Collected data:

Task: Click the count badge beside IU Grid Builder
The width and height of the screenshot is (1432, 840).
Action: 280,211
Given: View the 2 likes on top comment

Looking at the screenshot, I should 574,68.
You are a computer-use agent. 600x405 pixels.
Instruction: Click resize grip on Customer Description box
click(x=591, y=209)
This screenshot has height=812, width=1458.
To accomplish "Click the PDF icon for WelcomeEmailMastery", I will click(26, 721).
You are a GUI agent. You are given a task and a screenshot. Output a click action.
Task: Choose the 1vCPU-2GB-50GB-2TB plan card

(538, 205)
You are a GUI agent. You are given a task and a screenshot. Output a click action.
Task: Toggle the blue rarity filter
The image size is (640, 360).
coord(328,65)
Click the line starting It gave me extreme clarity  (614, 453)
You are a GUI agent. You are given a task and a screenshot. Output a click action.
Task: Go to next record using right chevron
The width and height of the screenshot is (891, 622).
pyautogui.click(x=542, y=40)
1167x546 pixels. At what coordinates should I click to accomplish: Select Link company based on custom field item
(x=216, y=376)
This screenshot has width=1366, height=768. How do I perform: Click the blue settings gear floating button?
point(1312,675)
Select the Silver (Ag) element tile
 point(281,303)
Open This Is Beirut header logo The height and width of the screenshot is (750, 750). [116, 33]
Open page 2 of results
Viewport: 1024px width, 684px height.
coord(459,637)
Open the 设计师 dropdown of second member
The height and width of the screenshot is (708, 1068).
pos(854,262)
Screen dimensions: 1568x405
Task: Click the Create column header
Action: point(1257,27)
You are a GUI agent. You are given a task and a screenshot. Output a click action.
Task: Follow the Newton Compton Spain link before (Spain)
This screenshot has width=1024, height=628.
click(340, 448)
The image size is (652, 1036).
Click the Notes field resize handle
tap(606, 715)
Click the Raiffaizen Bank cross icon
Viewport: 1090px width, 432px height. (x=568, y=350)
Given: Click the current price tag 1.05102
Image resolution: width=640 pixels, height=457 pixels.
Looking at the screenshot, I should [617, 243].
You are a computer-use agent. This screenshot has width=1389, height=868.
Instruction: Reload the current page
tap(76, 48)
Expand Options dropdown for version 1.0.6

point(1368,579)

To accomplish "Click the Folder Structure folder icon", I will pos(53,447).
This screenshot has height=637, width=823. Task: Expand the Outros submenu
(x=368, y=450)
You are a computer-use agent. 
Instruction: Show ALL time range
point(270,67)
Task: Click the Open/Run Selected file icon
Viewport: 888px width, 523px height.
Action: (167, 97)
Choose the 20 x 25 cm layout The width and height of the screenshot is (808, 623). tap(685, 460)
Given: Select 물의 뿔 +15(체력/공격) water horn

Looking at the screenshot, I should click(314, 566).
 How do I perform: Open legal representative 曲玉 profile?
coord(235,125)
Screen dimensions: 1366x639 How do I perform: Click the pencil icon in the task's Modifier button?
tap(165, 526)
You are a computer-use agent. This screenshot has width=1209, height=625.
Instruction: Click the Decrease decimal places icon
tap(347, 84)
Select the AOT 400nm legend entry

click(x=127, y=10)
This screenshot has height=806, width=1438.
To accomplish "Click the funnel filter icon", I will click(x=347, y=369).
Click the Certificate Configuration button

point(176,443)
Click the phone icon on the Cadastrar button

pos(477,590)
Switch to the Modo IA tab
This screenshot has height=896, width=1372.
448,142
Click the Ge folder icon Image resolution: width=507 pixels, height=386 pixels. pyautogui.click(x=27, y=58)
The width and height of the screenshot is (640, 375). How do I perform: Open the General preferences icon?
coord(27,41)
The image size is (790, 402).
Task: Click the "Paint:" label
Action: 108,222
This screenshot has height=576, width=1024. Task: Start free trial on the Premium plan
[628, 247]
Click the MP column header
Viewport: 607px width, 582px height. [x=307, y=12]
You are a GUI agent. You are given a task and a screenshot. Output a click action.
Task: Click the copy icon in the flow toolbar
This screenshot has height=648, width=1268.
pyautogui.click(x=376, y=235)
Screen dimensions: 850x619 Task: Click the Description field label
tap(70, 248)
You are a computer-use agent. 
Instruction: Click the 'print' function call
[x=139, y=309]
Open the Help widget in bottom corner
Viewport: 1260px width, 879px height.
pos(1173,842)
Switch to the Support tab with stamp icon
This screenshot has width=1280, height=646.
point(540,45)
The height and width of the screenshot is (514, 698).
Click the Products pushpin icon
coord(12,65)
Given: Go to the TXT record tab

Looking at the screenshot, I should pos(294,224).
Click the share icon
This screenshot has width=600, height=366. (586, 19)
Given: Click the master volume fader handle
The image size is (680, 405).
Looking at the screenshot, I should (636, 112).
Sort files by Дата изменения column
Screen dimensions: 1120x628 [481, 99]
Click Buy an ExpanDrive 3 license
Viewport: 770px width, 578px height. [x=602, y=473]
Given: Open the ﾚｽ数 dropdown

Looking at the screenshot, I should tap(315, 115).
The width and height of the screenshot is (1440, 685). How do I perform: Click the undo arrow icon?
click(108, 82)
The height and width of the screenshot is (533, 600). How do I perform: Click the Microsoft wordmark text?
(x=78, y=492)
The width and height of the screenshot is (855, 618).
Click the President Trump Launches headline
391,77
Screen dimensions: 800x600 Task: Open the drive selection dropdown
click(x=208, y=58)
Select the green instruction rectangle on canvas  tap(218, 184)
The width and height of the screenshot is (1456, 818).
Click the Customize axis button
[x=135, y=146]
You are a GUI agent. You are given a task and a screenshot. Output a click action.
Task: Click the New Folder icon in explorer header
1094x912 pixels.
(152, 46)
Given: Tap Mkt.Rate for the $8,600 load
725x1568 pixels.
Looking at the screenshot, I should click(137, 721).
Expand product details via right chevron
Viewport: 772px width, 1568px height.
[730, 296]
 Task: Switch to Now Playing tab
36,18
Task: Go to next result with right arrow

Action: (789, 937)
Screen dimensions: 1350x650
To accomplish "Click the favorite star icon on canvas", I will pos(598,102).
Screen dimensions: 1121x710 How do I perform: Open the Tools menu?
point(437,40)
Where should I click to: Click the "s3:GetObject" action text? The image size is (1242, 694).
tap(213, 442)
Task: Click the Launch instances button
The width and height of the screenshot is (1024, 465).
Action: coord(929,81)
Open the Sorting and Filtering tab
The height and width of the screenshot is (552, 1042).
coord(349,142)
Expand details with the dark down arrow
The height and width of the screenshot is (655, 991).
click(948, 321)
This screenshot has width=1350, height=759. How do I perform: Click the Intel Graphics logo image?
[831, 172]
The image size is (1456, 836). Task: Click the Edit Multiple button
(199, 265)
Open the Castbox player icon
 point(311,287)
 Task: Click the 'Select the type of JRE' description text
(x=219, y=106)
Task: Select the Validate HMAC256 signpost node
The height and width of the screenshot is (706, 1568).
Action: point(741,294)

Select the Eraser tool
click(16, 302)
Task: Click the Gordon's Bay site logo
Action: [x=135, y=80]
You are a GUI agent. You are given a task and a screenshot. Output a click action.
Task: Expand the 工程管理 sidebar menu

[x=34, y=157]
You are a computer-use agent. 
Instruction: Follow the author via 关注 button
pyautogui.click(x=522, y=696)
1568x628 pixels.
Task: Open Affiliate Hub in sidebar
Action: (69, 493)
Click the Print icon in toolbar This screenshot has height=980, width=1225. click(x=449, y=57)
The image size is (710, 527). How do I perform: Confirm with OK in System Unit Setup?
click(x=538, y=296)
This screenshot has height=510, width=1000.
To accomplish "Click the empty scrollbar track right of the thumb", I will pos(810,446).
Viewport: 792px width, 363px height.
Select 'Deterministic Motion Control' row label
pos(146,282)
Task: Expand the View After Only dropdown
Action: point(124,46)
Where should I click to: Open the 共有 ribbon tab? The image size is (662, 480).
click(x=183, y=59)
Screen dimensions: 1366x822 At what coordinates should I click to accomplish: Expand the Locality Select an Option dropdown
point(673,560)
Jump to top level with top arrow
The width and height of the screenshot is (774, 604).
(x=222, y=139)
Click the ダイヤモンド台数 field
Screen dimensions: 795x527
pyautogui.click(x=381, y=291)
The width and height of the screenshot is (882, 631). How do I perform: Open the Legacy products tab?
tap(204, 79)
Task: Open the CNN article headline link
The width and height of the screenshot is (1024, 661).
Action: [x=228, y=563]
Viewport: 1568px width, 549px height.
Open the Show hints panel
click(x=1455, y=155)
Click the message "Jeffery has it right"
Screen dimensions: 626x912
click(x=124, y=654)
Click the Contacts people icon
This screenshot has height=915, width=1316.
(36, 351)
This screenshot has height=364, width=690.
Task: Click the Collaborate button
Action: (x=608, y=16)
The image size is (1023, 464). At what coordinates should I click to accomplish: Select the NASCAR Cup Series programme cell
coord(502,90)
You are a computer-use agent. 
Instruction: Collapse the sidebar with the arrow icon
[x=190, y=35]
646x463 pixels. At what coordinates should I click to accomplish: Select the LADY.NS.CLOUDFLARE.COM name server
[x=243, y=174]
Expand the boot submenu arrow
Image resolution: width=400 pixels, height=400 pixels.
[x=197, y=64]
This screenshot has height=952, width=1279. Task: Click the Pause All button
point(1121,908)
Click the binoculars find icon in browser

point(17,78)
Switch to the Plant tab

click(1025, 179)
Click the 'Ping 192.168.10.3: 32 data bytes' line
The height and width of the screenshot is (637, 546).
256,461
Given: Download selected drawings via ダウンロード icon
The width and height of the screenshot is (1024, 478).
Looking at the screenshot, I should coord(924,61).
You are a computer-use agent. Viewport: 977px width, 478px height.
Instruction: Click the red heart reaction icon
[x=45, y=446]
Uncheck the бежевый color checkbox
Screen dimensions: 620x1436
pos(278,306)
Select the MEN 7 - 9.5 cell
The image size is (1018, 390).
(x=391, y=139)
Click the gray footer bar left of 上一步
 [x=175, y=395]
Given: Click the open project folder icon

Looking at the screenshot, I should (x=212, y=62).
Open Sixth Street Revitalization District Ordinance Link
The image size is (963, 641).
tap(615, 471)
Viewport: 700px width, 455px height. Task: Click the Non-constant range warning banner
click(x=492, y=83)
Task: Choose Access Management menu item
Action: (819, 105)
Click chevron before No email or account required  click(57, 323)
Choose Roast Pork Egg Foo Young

What is required => Your task is to restate, word for word, only those lines above that fall between the line holding "Select the green" and the line holding "Given: Tap Mkt.Rate for the $8,600 load", inclusive.

Solution to this task =>
Select the green instruction rectangle on canvas  tap(218, 184)
The width and height of the screenshot is (1456, 818).
Click the Customize axis button
[x=135, y=146]
You are a GUI agent. You are given a task and a screenshot. Output a click action.
Task: Click the New Folder icon in explorer header
1094x912 pixels.
(152, 46)
Given: Tap Mkt.Rate for the $8,600 load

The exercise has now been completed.